Ladies German Open

Tournament information
- Location: Wörthsee, Bavaria, Germany
- Established: 1984
- Course: Wörthsee Golf Club
- Par: 72
- Tour: Ladies European Tour
- Format: Stroke play
- Prize fund: €250,000
- Month played: July

Tournament record score
- Aggregate: 263 Kylie Walker
- To par: −25 as above

Final champion
- Kylie Walker
- Wörthsee GC Location in Germany

= Ladies German Open =

Professional golf tournament

The Ladies German Open was a professional golf tournament on the Ladies European Tour schedule.
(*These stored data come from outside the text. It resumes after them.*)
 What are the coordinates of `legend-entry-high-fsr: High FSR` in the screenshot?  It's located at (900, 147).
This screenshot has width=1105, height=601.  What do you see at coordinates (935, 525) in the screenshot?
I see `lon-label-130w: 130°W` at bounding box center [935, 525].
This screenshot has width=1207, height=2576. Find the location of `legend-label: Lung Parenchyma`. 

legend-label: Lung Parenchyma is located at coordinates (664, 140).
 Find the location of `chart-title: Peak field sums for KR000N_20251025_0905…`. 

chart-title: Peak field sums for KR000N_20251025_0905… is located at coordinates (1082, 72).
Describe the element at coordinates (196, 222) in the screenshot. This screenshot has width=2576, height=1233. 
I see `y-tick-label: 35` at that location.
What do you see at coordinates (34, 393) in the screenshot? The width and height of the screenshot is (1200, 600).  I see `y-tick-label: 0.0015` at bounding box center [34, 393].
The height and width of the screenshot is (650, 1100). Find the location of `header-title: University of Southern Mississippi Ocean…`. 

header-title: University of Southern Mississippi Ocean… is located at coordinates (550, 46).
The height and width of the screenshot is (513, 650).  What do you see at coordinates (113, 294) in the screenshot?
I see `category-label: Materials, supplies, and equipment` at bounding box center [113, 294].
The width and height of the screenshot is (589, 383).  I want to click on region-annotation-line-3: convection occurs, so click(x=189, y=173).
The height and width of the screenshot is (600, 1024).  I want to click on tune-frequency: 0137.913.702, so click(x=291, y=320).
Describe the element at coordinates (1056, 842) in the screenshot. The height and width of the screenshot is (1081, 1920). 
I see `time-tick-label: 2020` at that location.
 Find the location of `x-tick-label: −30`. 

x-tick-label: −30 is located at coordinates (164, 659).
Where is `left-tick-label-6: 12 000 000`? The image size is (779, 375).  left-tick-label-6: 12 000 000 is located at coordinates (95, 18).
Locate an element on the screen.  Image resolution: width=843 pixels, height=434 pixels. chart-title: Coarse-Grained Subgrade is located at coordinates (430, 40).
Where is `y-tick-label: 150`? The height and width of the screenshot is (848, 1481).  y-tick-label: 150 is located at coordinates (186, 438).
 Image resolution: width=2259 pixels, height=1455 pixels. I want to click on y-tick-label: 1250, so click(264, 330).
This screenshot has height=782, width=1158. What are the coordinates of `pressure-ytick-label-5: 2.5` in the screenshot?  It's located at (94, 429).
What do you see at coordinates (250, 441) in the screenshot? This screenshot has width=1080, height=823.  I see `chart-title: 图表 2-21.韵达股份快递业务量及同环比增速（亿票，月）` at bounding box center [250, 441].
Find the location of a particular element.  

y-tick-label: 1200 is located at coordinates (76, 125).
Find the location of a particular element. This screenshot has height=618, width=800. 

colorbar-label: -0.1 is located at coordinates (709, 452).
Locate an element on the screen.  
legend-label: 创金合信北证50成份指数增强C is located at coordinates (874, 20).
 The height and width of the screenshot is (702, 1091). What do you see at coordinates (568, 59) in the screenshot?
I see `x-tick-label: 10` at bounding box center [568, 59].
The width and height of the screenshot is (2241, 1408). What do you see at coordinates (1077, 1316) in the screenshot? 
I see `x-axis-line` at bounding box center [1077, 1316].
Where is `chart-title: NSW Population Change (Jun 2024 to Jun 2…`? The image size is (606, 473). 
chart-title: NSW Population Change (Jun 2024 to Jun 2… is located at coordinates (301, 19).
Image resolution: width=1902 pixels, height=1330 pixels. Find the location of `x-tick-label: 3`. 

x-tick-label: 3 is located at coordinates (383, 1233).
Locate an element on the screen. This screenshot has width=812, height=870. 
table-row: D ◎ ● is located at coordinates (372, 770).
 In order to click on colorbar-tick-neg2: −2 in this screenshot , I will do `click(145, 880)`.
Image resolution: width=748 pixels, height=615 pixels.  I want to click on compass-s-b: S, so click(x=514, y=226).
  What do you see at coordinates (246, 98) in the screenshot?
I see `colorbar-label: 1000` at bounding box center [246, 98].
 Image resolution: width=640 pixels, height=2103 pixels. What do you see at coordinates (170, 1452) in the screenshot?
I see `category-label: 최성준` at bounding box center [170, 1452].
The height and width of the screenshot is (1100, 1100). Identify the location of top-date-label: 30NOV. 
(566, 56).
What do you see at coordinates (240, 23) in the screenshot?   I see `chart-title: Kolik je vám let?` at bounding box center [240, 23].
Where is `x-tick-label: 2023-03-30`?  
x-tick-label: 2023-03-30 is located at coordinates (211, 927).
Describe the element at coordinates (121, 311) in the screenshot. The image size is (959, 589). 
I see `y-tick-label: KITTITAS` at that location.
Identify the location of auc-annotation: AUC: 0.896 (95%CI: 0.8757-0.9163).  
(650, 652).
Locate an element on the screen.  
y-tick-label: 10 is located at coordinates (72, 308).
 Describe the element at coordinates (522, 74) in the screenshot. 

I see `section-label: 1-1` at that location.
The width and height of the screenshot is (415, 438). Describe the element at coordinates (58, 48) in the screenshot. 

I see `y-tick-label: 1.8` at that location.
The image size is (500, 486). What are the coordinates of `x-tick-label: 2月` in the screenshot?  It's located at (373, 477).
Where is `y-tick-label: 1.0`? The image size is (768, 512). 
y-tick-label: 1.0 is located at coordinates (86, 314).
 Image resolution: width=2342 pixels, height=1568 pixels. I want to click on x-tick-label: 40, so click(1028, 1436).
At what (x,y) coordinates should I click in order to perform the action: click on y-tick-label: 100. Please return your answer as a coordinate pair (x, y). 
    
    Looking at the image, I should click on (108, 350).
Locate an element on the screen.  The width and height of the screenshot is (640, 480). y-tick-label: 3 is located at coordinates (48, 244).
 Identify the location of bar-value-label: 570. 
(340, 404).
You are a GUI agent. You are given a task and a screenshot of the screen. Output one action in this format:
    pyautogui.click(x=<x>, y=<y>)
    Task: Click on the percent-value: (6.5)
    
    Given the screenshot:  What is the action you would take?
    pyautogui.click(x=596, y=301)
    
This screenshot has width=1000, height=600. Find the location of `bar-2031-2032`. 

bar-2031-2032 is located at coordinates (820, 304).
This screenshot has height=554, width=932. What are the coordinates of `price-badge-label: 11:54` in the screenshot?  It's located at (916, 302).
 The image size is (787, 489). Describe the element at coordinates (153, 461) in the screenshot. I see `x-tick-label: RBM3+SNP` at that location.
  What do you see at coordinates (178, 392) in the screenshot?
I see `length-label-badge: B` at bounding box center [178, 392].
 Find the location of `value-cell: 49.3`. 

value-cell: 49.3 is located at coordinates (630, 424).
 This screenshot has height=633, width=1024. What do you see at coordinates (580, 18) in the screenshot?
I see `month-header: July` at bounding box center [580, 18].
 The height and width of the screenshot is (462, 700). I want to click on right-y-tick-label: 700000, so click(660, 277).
It was held annually from 1984 to 2014 except for two interruptions, 1992 to 1994 and 2002 to 2007.

==Winners==

| Year | Venue | Winner | Country | Score | Margin of victory | Runner(s)-up | Country |
Ladies German Open presented by Marriott
| 2014 | Wörthsee | Kylie Walker | Scotland | 263 (−25) | Playoff | Charley Hull | England |
Unicredit Ladies German Open presented by Audi
| 2013 | Gut Häusern | Carlota Ciganda | Spain | 101 (−6) | Playoff | Charley Hull | England |
| 2012 | Gut Häusern | Anne-Lise Caudal | France | 275 (−13) | Playoff | Laura Davies | England |
| 2011 | Gut Häusern | Diana Luna | Italy | 264 (−24) | 7 strokes | Minea Blomqvist | Finland |
| 2010 | Gut Häusern | Laura Davies | England | 277 (−11) | 2 strokes | Melissa Reid | England |
HypoVereinsbank Ladies German Open
| 2009 | Gut Häusern | Jade Schaeffer | France | 275 (−13) | Playoff | Paula Martí | Spain |
| 2008 | Gut Häusern | Amy Yang | South Korea | 267 (−21) | 4 strokes | Louise Stahle | Sweden |
2002–07: No tournament
Palmerston Ladies' German Open
| 2001 | Bad Saarow | Karine Icher | France | 210 (−6) | 1 stroke | Suzann Pettersen | Norway |
stilwerk Ladies' German Open
| 2000 | Treudelberg | Joanne Morley | England | 274 (−14) | 2 strokes | Raquel Carriedo | Spain |
| 1999 | Treudelberg | Anne-Marie Knight | Australia | 278 (−10) | 1 stroke | Sophie Gustafson | Sweden |
| Laura Davies | England |
Ladies' German Open
| 1998 | Treudelberg | Lora Fairclough | England | 282 (−10) | 3 strokes | Stephanie Dallongeville | France |
| Joanne Morley | England |
| 1997 | Treudelberg | Joanne Mills | Australia | 283 (−9) | Playoff | Lynnette Brooky | New Zealand |
| 1996 | Treudelberg | Joanne Morley | England | 281 (−11) | 4 strokes | Maria Hjorth | Sweden |
Maredo German Open
| 1995 | Treudelberg | Rachel Hetherington | Australia | 275 (−17) | 2 strokes | Caroline Hall | England |
1992–94: No tournament
Lufthansa Ladies' German Open
| 1991 | Wörthsee | Florence Descampe | Belgium | 272 (−16) | 3 strokes | Liselotte Neumann | Sweden |
| 1990 | Wörthsee | Ayako Okamoto | Japan | 274 (−14) | Playoff | Cindy Rarick | United States |
| Laurette Maritz | South Africa |
| 1989 | Wörthsee | Alison Nicholas | England | 269 (−19) | 5 strokes | Patricia Gonzalez | Colombia |
BMW Ladies' German Open
| 1988 | Hubbelrath | Liselotte Neumann | Sweden | 290 (+2) | 1 stroke | Marie-Laure Taya | France |
| 1987 | Wendlohe | Marie-Laure Taya | France | 275 (−13) | 5 strokes | Dale Reid | Scotland |
| 1986 | Olching | Liselotte Neumann | Sweden | 282 (−6) | 2 strokes | Alison Nicholas | England |
LBS Ladies' German Open
| 1985 | Braunfels | Julie Brown | Scotland | 288 (−4) | Playoff | Barbara Helbig | Germany |
| 1984 | Braunfels | Beverly Huke | England | 219 (Par) | 3 strokes | Kitrina Douglas | England |

==Tournament highlights==
- 2011: Diana Luna wins with a bogey-free four rounds, a rare occurrence.